Ask HN: What % of friends on Facebook are friends? - fishspin

I am a lonely nerd. I go on to Facebook and find people with 300 friends. How big % of those are anything close to real friends do you think?<p>I see a lot of people having contacts that are just like "went to the same high school and probably didn't ever say many words to each other".<p>I still find it depressing though but at the same time inspiring.
Depressing because it made me realize how lonely I am but inspired because it makes me think I have to do something about my situation. I want friends, I don't want to be alone.<p>But I'm not someone that you like 5 mins after meeting.
======
baguasquirrel
It's a mixed bag. I know plenty of folks in college who were good at mining
connections. Everyone made "friends" with them because it was thought these
kids would "succeed". These were the folks who could rack up 600 connections,
but we all knew that they weren't friends with all those people.

I personally straddled that line myself, though in a different way. Being a
leader of any student organization is likely to boost your friend count by
around 100, and I had held important positions in two. But at the end of the
day, that's not how many close friends you have.

Demographics can also make a difference. If you went to a big high school--
say 800 kids per class --you'd probably chit-chat with around 200 other kids
on a regular basis. I had friends who did events with other schools in
upstate, and that kicked up the contact list even more. Things like that can
inordinately inflate your friend count on FB. But again, you were probably
only close to maybe twelve of all those kids you knew from high school.

In all, I feel that Facebook was a tool to keep track of all the people you
met in college (while you were still there). After you leave school, it
becomes a tool to keep in touch with them occasionally. The other major use
seems to be procrastination and banter. By no means is it a true count of how
many friends you have.

------
yan
About 80-90% of the people that are my Facebook friends are what I'd consider
real friends. As in, if I saw them on the street I'd come up to them and start
a conversation without feeling awkward or mentioning when we last saw each
other. Then again, I have ~180 friends, not like 500+ that some of my friends
have.

------
makecheck
I'm not sure how good an indicator the overall count is.
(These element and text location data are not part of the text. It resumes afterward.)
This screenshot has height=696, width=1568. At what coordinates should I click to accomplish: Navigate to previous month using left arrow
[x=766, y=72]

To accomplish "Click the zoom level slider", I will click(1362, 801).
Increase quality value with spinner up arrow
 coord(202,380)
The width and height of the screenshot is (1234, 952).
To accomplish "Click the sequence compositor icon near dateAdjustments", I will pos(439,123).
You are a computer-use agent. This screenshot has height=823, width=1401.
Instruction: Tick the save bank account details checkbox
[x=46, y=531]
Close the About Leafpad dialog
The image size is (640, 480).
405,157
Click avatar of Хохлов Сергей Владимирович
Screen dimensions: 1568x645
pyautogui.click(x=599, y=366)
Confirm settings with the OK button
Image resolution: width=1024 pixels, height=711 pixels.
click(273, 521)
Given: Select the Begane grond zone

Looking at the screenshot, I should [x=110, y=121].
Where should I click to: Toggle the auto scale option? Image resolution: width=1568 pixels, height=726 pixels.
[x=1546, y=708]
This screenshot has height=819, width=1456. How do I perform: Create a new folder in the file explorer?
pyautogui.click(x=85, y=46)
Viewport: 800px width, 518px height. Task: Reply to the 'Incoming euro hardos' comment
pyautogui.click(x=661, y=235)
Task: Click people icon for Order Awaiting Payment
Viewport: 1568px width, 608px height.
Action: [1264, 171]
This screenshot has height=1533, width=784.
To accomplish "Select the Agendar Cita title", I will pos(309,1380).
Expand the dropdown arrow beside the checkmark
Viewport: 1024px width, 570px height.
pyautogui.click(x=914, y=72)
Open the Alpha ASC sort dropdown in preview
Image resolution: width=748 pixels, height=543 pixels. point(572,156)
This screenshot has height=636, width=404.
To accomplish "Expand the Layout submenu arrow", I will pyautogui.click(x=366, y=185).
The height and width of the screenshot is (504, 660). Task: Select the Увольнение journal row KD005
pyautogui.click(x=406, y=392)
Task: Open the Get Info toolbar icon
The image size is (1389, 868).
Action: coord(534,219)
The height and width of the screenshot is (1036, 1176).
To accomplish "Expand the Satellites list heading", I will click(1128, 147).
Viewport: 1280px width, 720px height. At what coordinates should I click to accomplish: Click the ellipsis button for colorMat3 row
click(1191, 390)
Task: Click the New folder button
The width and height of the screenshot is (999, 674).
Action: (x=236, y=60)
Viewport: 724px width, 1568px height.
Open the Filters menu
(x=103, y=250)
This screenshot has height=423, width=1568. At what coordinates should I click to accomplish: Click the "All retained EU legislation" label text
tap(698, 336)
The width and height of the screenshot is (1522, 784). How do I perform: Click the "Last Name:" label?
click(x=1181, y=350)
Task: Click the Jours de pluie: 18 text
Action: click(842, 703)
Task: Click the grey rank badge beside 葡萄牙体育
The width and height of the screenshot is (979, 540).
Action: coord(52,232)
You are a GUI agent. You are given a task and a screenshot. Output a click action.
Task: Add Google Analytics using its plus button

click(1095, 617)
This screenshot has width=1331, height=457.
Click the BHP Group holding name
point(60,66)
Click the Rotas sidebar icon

For one thing, you
might not even find everyone you know on Facebook.

I figure there are two ways to use these sites. One, you could connect with
everyone you've ever known, regardless of how well you know them (and end up
with 300 "friends", most of whom are really just "acquaintances"). Or two,
judiciously invite the people you actually care about and/or are likely to see
anytime soon. I choose the latter, whether it's Facebook or other sites like
LinkedIn.

With a short list, it's easier to find the people you're likely to want to
talk to in the near future. Plus, you then receive only limited spam about the
mundane details of other people's lives. :)

------
adatta02
<disclaimer> I'm pretty drunk </disclaimer> So what happens when you graduate?
is it proper form to go through and un-friend everyone? Or do you just let the
connections sit around stale?

And then to add to the confusion my LinkedIn social graph is wildly
disconnected from my Facebook social graph. When do I de-friend? When do I
only network "professionally"? Why am I even on a social network?

</drunk>

------
buugs
>But I'm not someone that you like 5 mins after meeting.

Change your attitude and youll be a better friend, and rather than spending
time on the computer pulling the woe is me story just go out and meet people,
someones bound to like you as a friend.

------
omarchowdhury
Good God get a hold of your self man.